Besondere Populationen
- Schwangerschaft: Sicherheitskategorie B, bevorzugte Wirkstoffe sind topisches Aluminiumchlorid und Glycopyrrolat, Dosisanpassungen können erforderlich sein.
- Chronische Nierenerkrankung: GFR-basierte Dosisanpassungen können erforderlich sein. Zu den Kontraindikationen gehört eine schwere Nierenfunktionsstörung.
- Leberfunktionsstörung: Möglicherweise sind Child-Pugh-Anpassungen erforderlich. Zu den Kontraindikationen gehört eine schwere Leberfunktionsstörung.
- Ältere Menschen (> 65 Jahre): Dosisreduktionen können erforderlich sein. Zu den Beers-Kriterien gehört die Vermeidung von Glycopyrrolat bei Patienten mit Demenz.
- Pädiatrie: Eine gewichtsabhängige Dosierung kann erforderlich sein. Zu den bevorzugten Mitteln gehören topisches Aluminiumchlorid und Glycopyrrolat.

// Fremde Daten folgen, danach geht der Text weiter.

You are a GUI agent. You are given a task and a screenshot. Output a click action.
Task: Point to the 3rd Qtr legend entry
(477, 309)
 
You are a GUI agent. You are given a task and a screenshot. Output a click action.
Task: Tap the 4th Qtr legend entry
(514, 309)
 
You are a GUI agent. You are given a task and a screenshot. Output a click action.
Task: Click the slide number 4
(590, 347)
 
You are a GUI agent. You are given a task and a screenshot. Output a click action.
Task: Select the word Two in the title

Komplikationen und Prognose
Zu den Hauptkomplikationen einer Hyperhidrose gehören Hautmazeration (30 %), Achselgeruch (20 %) und soziale Isolation (10 %). Es liegen nur begrenzte Daten zur Sterblichkeit vor, Hyperhidrose kann jedoch erhebliche Auswirkungen auf die Lebensqualität haben. Prognostische Bewertungssysteme, einschließlich des HDSS, können verwendet werden, um das Ansprechen und die Ergebnisse der Behandlung vorherzusagen. Zu den mit einem schlechten Ergebnis verbundenen Faktoren gehört eine schwere Hyperhidrose (HDSS-Score ≥ 3), die mit einer erheblichen Beeinträchtigung der täglichen Aktivitäten einhergeht. Wann die Pflege eskaliert bzw. an einen Spezialisten überwiesen werden muss, hängt von der Schwere der Symptome und dem Ansprechen auf die Behandlung ab. Zu den Kriterien für die Aufnahme auf die Intensivstation gehört eine schwere Hyperhidrose mit damit verbundenen Komplikationen wie Hitzschlag oder Dehydration.
Jüngste Fortschritte und neue Therapien (2020–2024)

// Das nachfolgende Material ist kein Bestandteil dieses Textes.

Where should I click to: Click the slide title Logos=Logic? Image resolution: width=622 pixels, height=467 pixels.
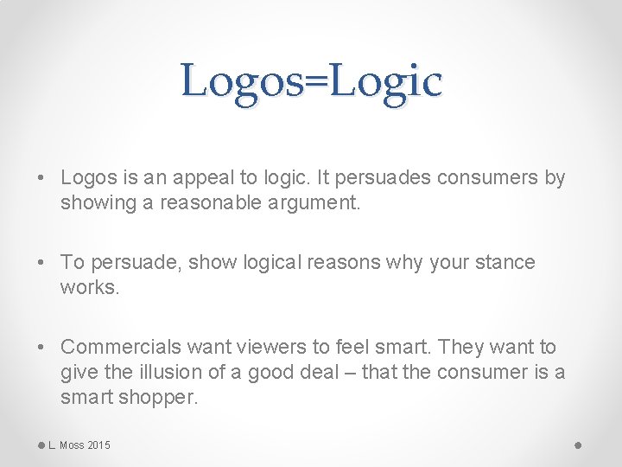tap(311, 81)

Neue Arzneimittelzulassungen, darunter Miradry, haben die Behandlungsmöglichkeiten für Hyperhidrose erweitert. Aktualisierte Leitlinien, darunter die Leitlinien der International Hyperhidrosis Society, empfehlen einen multidisziplinären Ansatz zur Behandlung von Hyperhidrose. Laufende klinische Studien, darunter NCT04234123, untersuchen die Wirksamkeit und Sicherheit neuer Behandlungen, einschließlich Botulinumtoxin A und Techniken zur sympathischen Nervenblockade. Neuartige Biomarker, einschließlich des Schweißchloridspiegels, können zur Diagnose und Überwachung von Hyperhidrose verwendet werden. Präzisionsmedizinische Ansätze, einschließlich Gentests, können verwendet werden, um die zugrunde liegenden Ursachen von Hyperhidrose zu identifizieren und Behandlungsentscheidungen zu treffen.
Patientenaufklärung und -beratung
Zu den wichtigsten Botschaften für Patienten gehört, wie wichtig es ist, einen Arzt aufzusuchen, wenn die Symptome schwerwiegend sind oder die täglichen Aktivitäten beeinträchtigen. Strategien zur Medikamenteneinhaltung, einschließlich der Verwendung einer Pillendose und der Festlegung von Erinnerungen, können die Behandlungsergebnisse verbessern. Zu den Warnzeichen, die sofortige ärztliche Hilfe erfordern, gehört eine schwere Hyperhidrose, die mit einer erheblichen Beeinträchtigung der täglichen Aktivitäten einhergeht. Ziele zur Änderung des Lebensstils, einschließlich Gewichtsverlust und Stressreduzierung, können zur Reduzierung der Schweißproduktion eingesetzt werden. Zu den Empfehlungen für einen Nachsorgeplan gehören regelmäßige Termine bei einem Gesundheitsdienstleister, um das Ansprechen auf die Behandlung zu überwachen und die Therapie bei Bedarf anzupassen.